Problem description:
The word "accomplish" occurs in some lines of the data. Return each such line.

Exercise inputs:
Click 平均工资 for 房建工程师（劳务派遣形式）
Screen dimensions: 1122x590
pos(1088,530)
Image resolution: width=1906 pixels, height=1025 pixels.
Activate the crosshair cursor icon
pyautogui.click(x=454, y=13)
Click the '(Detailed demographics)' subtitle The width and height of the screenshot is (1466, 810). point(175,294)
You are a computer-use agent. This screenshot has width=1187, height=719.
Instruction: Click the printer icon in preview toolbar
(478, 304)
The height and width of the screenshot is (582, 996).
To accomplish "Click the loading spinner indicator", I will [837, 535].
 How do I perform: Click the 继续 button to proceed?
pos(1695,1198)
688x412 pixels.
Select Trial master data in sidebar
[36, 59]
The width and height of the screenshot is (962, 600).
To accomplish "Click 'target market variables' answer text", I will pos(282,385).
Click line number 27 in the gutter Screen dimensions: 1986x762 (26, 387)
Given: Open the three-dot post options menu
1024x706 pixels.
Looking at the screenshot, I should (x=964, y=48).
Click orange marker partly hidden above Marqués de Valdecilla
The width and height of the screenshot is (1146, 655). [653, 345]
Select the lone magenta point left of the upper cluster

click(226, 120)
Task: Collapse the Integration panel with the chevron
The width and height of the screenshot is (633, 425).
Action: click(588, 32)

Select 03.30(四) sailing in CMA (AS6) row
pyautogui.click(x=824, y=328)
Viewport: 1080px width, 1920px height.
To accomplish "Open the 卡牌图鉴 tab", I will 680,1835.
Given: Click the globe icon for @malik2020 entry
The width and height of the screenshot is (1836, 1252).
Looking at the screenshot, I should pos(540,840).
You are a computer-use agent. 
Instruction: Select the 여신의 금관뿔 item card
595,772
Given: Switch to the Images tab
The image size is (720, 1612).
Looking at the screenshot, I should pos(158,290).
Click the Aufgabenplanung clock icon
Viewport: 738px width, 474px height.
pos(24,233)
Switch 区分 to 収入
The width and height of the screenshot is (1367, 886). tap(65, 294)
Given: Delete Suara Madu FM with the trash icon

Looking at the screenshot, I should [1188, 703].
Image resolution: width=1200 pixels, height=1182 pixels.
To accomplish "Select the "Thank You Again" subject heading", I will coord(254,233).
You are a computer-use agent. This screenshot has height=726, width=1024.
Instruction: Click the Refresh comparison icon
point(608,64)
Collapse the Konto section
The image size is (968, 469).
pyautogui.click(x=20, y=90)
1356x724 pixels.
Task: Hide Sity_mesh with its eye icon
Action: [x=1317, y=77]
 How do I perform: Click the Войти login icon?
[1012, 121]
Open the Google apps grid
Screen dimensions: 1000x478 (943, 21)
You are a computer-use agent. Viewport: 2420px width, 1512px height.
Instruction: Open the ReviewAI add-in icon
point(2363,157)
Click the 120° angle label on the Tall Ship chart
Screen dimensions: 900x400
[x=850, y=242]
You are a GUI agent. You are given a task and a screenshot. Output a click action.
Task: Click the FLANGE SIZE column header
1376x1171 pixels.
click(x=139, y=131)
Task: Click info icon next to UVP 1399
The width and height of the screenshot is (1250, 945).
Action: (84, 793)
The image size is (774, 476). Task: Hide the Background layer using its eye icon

Response box:
To accomplish "Click the loading spinner indicator", I will [837, 535].
To accomplish "Click 'target market variables' answer text", I will pos(282,385).
To accomplish "Open the 卡牌图鉴 tab", I will 680,1835.
To accomplish "Select the "Thank You Again" subject heading", I will coord(254,233).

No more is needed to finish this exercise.